Saved data entries
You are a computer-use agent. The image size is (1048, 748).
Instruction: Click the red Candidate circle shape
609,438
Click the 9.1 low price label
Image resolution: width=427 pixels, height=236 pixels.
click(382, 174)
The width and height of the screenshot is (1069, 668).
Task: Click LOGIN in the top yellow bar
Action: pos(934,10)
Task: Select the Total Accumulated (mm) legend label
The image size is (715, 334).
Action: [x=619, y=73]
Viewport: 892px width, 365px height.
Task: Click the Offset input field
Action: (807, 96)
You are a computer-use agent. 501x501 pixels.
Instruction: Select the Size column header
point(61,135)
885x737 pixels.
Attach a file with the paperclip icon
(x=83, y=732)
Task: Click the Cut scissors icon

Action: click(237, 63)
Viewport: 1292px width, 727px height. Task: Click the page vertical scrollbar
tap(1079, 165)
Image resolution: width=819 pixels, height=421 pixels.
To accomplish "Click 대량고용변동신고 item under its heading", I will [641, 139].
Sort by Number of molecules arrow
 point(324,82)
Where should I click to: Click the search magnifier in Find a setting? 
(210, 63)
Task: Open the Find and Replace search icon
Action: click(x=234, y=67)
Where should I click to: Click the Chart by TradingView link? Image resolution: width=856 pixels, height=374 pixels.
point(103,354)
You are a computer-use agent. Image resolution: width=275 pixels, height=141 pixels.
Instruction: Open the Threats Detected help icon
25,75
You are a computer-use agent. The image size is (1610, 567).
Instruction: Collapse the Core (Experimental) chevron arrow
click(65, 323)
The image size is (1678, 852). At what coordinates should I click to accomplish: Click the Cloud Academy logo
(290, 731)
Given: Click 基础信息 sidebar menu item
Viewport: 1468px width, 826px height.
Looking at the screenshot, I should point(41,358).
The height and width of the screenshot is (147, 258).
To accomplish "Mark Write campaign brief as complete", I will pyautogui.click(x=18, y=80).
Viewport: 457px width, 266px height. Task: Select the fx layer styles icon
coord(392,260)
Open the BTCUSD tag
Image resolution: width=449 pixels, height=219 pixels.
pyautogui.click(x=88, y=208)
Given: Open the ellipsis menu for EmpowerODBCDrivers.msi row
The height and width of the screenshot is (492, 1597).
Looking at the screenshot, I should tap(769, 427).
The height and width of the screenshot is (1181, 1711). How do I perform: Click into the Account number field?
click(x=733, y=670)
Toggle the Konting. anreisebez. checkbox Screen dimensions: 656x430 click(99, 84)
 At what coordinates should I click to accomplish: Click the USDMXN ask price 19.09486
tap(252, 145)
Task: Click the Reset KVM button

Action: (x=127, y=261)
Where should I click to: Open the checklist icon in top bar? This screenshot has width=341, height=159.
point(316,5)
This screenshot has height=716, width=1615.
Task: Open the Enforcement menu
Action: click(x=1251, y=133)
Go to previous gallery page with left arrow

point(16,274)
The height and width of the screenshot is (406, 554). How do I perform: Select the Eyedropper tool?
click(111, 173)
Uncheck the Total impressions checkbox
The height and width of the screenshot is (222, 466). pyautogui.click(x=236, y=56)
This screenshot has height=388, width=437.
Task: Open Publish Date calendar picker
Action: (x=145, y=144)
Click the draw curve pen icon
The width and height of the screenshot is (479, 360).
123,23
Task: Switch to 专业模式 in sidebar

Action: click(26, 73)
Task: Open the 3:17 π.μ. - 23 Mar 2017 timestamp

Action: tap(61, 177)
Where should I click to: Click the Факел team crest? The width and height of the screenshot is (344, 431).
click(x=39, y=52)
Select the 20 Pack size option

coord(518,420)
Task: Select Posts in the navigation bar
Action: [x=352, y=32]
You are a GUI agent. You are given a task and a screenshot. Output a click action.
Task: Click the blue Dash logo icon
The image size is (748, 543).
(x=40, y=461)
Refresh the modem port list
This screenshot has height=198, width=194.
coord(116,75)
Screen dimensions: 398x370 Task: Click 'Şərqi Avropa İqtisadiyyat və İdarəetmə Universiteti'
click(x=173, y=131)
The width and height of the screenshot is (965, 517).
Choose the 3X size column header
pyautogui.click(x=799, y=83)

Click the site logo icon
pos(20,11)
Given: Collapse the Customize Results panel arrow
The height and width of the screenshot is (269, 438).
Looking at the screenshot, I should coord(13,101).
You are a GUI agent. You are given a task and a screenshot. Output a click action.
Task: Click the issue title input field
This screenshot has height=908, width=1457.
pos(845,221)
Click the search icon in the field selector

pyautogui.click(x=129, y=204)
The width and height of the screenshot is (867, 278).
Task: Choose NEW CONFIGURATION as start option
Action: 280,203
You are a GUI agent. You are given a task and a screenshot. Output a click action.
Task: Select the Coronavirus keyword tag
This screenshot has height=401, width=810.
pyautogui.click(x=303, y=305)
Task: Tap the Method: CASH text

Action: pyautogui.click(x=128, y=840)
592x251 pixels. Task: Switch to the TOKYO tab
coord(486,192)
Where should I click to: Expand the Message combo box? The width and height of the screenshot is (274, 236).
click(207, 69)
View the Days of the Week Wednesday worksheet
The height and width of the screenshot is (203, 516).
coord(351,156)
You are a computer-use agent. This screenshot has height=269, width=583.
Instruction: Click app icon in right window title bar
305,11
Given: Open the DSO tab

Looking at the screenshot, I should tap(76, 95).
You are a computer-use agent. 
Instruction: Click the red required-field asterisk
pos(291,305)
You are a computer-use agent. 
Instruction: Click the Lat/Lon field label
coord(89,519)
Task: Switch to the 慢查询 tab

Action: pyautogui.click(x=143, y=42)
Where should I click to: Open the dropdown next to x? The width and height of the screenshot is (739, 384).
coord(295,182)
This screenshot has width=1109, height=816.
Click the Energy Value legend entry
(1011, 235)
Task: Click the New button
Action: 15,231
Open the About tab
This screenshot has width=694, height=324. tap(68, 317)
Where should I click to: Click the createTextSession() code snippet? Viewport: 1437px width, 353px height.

* TASK INSTRUCTIONS: Give the data again, unchanged in every line.

* RESPONSE TO THIS EXERCISE:
You are a computer-use agent. The image size is (1048, 748).
Instruction: Click the red Candidate circle shape
609,438
Click the 9.1 low price label
Image resolution: width=427 pixels, height=236 pixels.
click(382, 174)
The width and height of the screenshot is (1069, 668).
Task: Click LOGIN in the top yellow bar
Action: pos(934,10)
Task: Select the Total Accumulated (mm) legend label
The image size is (715, 334).
Action: [x=619, y=73]
Viewport: 892px width, 365px height.
Task: Click the Offset input field
Action: (807, 96)
You are a computer-use agent. 501x501 pixels.
Instruction: Select the Size column header
point(61,135)
885x737 pixels.
Attach a file with the paperclip icon
(x=83, y=732)
Task: Click the Cut scissors icon

Action: click(237, 63)
Viewport: 1292px width, 727px height. Task: Click the page vertical scrollbar
tap(1079, 165)
Image resolution: width=819 pixels, height=421 pixels.
To accomplish "Click 대량고용변동신고 item under its heading", I will [641, 139].
Sort by Number of molecules arrow
 point(324,82)
Where should I click to: Click the search magnifier in Find a setting? 
(210, 63)
Task: Open the Find and Replace search icon
Action: click(x=234, y=67)
Where should I click to: Click the Chart by TradingView link? Image resolution: width=856 pixels, height=374 pixels.
point(103,354)
You are a computer-use agent. Image resolution: width=275 pixels, height=141 pixels.
Instruction: Open the Threats Detected help icon
25,75
You are a computer-use agent. The image size is (1610, 567).
Instruction: Collapse the Core (Experimental) chevron arrow
click(65, 323)
The image size is (1678, 852). At what coordinates should I click to accomplish: Click the Cloud Academy logo
(290, 731)
Given: Click 基础信息 sidebar menu item
Viewport: 1468px width, 826px height.
Looking at the screenshot, I should point(41,358).
The height and width of the screenshot is (147, 258).
To accomplish "Mark Write campaign brief as complete", I will pyautogui.click(x=18, y=80).
Viewport: 457px width, 266px height. Task: Select the fx layer styles icon
coord(392,260)
Open the BTCUSD tag
Image resolution: width=449 pixels, height=219 pixels.
pyautogui.click(x=88, y=208)
Given: Open the ellipsis menu for EmpowerODBCDrivers.msi row
The height and width of the screenshot is (492, 1597).
Looking at the screenshot, I should tap(769, 427).
The height and width of the screenshot is (1181, 1711). How do I perform: Click into the Account number field?
click(x=733, y=670)
Toggle the Konting. anreisebez. checkbox Screen dimensions: 656x430 click(99, 84)
 At what coordinates should I click to accomplish: Click the USDMXN ask price 19.09486
tap(252, 145)
Task: Click the Reset KVM button

Action: (x=127, y=261)
Where should I click to: Open the checklist icon in top bar? This screenshot has width=341, height=159.
point(316,5)
This screenshot has height=716, width=1615.
Task: Open the Enforcement menu
Action: click(x=1251, y=133)
Go to previous gallery page with left arrow

point(16,274)
The height and width of the screenshot is (406, 554). How do I perform: Select the Eyedropper tool?
click(111, 173)
Uncheck the Total impressions checkbox
The height and width of the screenshot is (222, 466). pyautogui.click(x=236, y=56)
This screenshot has height=388, width=437.
Task: Open Publish Date calendar picker
Action: (x=145, y=144)
Click the draw curve pen icon
The width and height of the screenshot is (479, 360).
123,23
Task: Switch to 专业模式 in sidebar

Action: click(26, 73)
Task: Open the 3:17 π.μ. - 23 Mar 2017 timestamp

Action: tap(61, 177)
Where should I click to: Click the Факел team crest? The width and height of the screenshot is (344, 431).
click(x=39, y=52)
Select the 20 Pack size option

coord(518,420)
Task: Select Posts in the navigation bar
Action: [x=352, y=32]
You are a GUI agent. You are given a task and a screenshot. Output a click action.
Task: Click the blue Dash logo icon
The image size is (748, 543).
(x=40, y=461)
Refresh the modem port list
This screenshot has height=198, width=194.
coord(116,75)
Screen dimensions: 398x370 Task: Click 'Şərqi Avropa İqtisadiyyat və İdarəetmə Universiteti'
click(x=173, y=131)
The width and height of the screenshot is (965, 517).
Choose the 3X size column header
pyautogui.click(x=799, y=83)

Click the site logo icon
pos(20,11)
Given: Collapse the Customize Results panel arrow
The height and width of the screenshot is (269, 438).
Looking at the screenshot, I should coord(13,101).
You are a GUI agent. You are given a task and a screenshot. Output a click action.
Task: Click the issue title input field
This screenshot has height=908, width=1457.
pos(845,221)
Click the search icon in the field selector

pyautogui.click(x=129, y=204)
The width and height of the screenshot is (867, 278).
Task: Choose NEW CONFIGURATION as start option
Action: 280,203
You are a GUI agent. You are given a task and a screenshot. Output a click action.
Task: Select the Coronavirus keyword tag
This screenshot has height=401, width=810.
pyautogui.click(x=303, y=305)
Task: Tap the Method: CASH text

Action: pyautogui.click(x=128, y=840)
592x251 pixels. Task: Switch to the TOKYO tab
coord(486,192)
Where should I click to: Expand the Message combo box? The width and height of the screenshot is (274, 236).
click(207, 69)
View the Days of the Week Wednesday worksheet
The height and width of the screenshot is (203, 516).
coord(351,156)
You are a computer-use agent. This screenshot has height=269, width=583.
Instruction: Click app icon in right window title bar
305,11
Given: Open the DSO tab

Looking at the screenshot, I should tap(76, 95).
You are a computer-use agent. 
Instruction: Click the red required-field asterisk
pos(291,305)
You are a computer-use agent. 
Instruction: Click the Lat/Lon field label
coord(89,519)
Task: Switch to the 慢查询 tab

Action: pyautogui.click(x=143, y=42)
Where should I click to: Open the dropdown next to x? The width and height of the screenshot is (739, 384).
coord(295,182)
This screenshot has width=1109, height=816.
Click the Energy Value legend entry
(1011, 235)
Task: Click the New button
Action: 15,231
Open the About tab
This screenshot has width=694, height=324. tap(68, 317)
Where should I click to: Click the createTextSession() code snippet? Viewport: 1437px width, 353px height.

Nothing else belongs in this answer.